Narasumber dan panitia yang dimaksud adalah Kepala BNN RI Komjen Pol. Heru Winarko, Theofransus Litaay yang mewakili Kepala Staf Kepresidenan (KSP) Jenderal TNI (Pur) Moeldoko, penyanyi Lisa A Riyanto, Brian “Jikustik” Prasetyoadi, moderator senior Prita Laura, Adrianus Meliala (Ketua Umum LP3KN) dan AM Putut Prabantoro (Ketua Penyelenggara).

“Romo Budi selamat datang,” ujar Lukman Hakim Saifuddin, menyambut kedatangan romo Budi Purnomo yang baru saja masuk ke ruang seminar setelah terbang dari Yogyakarta.

Romo Budi Purnomo segera menghampiri sahabatnya lalu keduanya berpelukan. Hanya saja, yang ada momentum yang menunjukan tingkat persahabatan keduanya dan bagaimana keduanya saling menunjukkan penghormatan dan sekaligus kerendahan hati masing-masing.

Segera setelah berpelukan, Romo Budi Purnomo meraih tangan Lukman Hakim Saifuddin dan menciumnya sambil membungkukan badan sebagai tanda hormat. Aksi yang tiba-tiba itu kemudian dicegah oleh Menteri Agama Lukman Hakim Saifuddin dengan segera menolak gerakan tangan Romo Budi Purnomo dan mencegahnya dengan cara membungkukan badan juga seraya memegang pundak rohaniwan itu.

Aksi sesaat kedua sahabat itu mendapat respon dari ratusan para peserta seminar yang hampir bersamaan bertepuk tangan. Suasana menjadi berubah menjadi meriah, dan momen foto bersama diabadikan oleh banyak para peserta dengan menggunakan HP masing-masing.

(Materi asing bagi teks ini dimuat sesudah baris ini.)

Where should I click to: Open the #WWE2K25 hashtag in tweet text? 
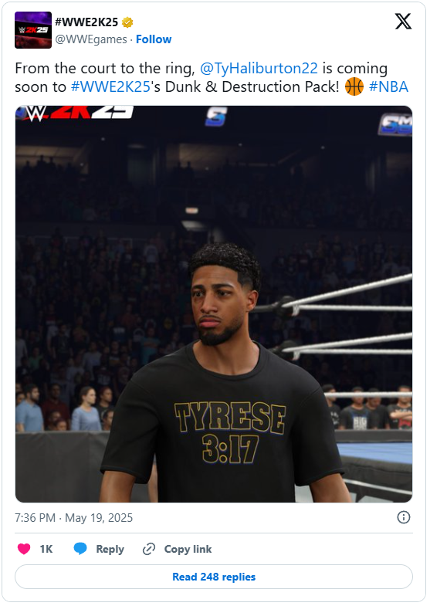point(110,87)
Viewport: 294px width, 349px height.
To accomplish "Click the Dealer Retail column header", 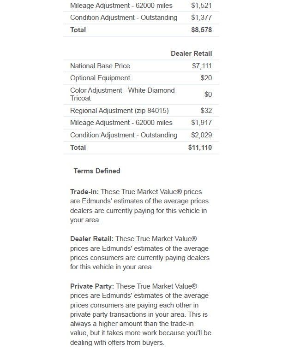I will point(191,53).
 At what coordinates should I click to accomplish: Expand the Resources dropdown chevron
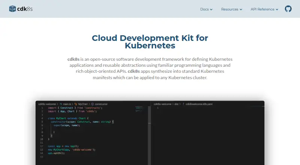click(x=241, y=9)
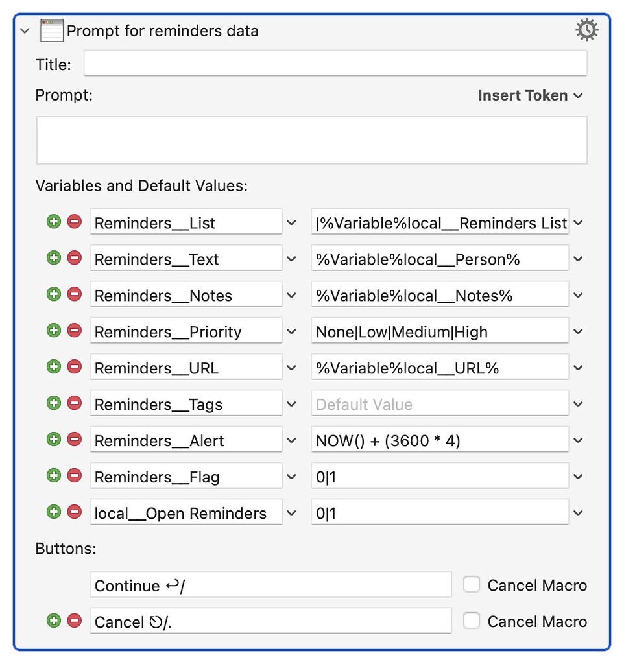The width and height of the screenshot is (624, 664).
Task: Open variable name dropdown for Reminders__Notes
Action: click(291, 295)
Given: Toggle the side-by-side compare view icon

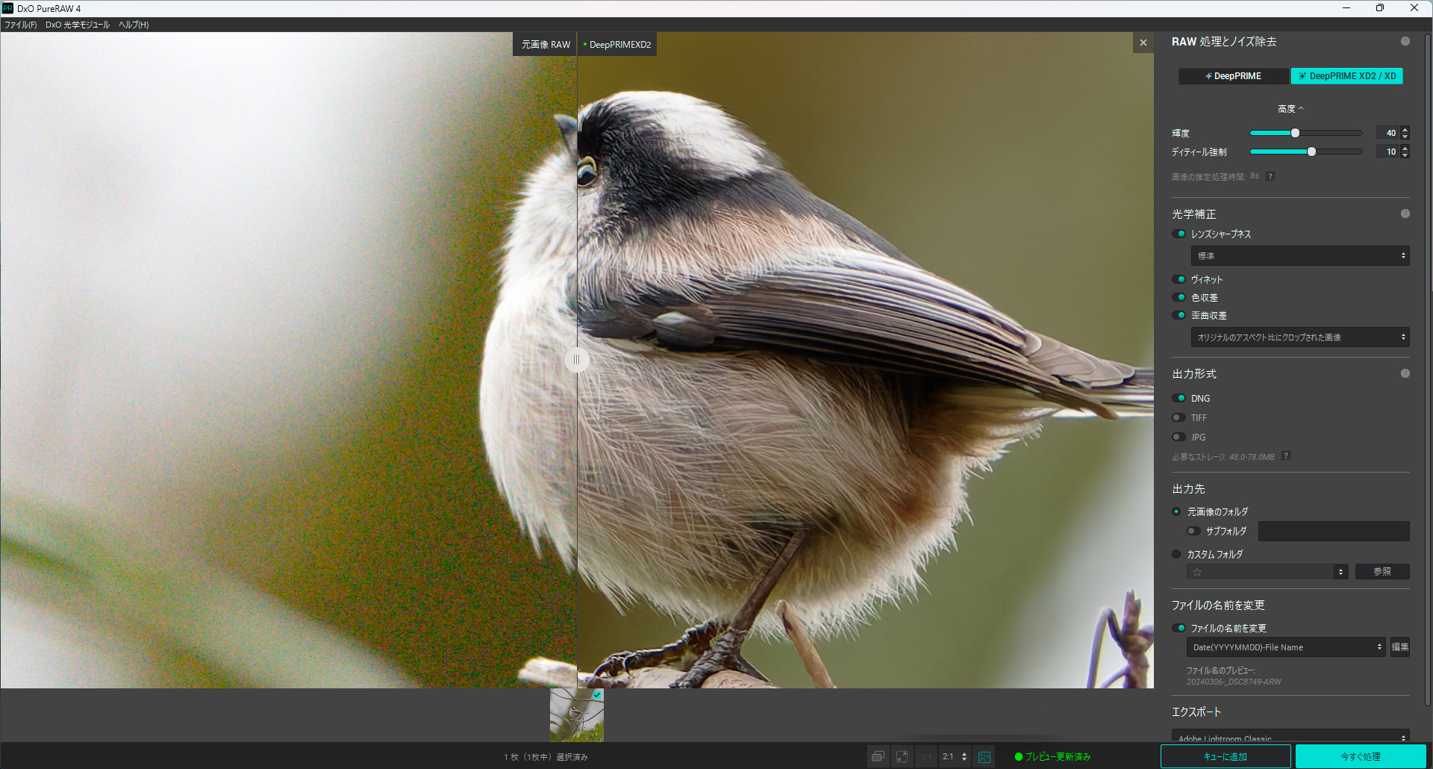Looking at the screenshot, I should click(x=984, y=757).
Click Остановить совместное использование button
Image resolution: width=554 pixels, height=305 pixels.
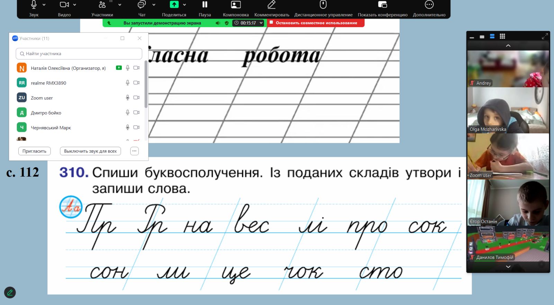click(315, 23)
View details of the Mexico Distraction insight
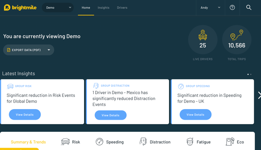Image resolution: width=261 pixels, height=150 pixels. click(110, 115)

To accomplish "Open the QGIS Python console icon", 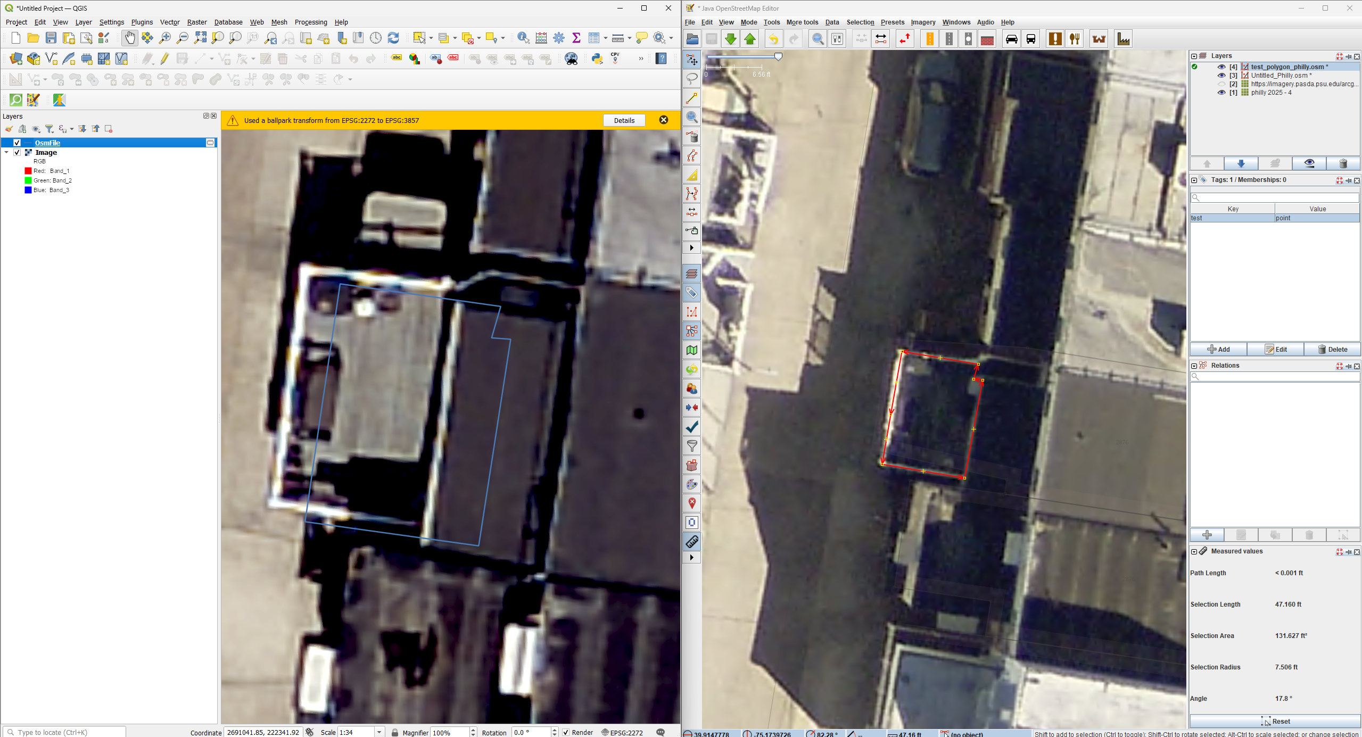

“Peristiwa ini sangat berkesan. Saya melihat Menteri Agama, bapak Lukman Hakim Saifuddin sebagai sosok yang dibutuhkan Indonesia karena kerendahan hati, lembah mana dan tahu bagaimana menempatkan diri. Saya selalu merasa damai dan adem kalau berdiskusi dengan beliau, pandangan luar biasa, mimpi yang besar tentang Indonesia, tetapi dengan cara santun dalam bertutur kata,” ujar Romo Budi Purnomo.

Menurut Romo Budi Purnomo, Indonesia memang membutuhkan para pemimpin yang memiliki karakter seperti Lukman Hakim Syaifuddin. Jika cara bersikap, bertutur kata, berpandangan para pemimpin bangsa atau penyelenggara negara seperti Lukman Hakim Syaifuddin. Indonesia bisa berharap dan bermimpi besar menjadi bangsa yang besar.

Pertemuan kedua sahabat ini memang tidak berlangsung lama. Namun momentum yang singkat itu sangat berkesan bagi peserta. Nafalia Wowor dari Masyarakat Kawanua di Jakarta, sebagai misal, mengatakan bahwa dia juga terkejut ketika Lukman Hakim Syaifuddin meminta maaf kepada asisten yang membuatkan pidato bagi dirinya untuk acara seminar nasional itu.

Dalam pemintaan maaf itu, menteri agama itu ingin berpidato tanpa teks menyesuaikan suasana yang sudah terbangun sejak awal.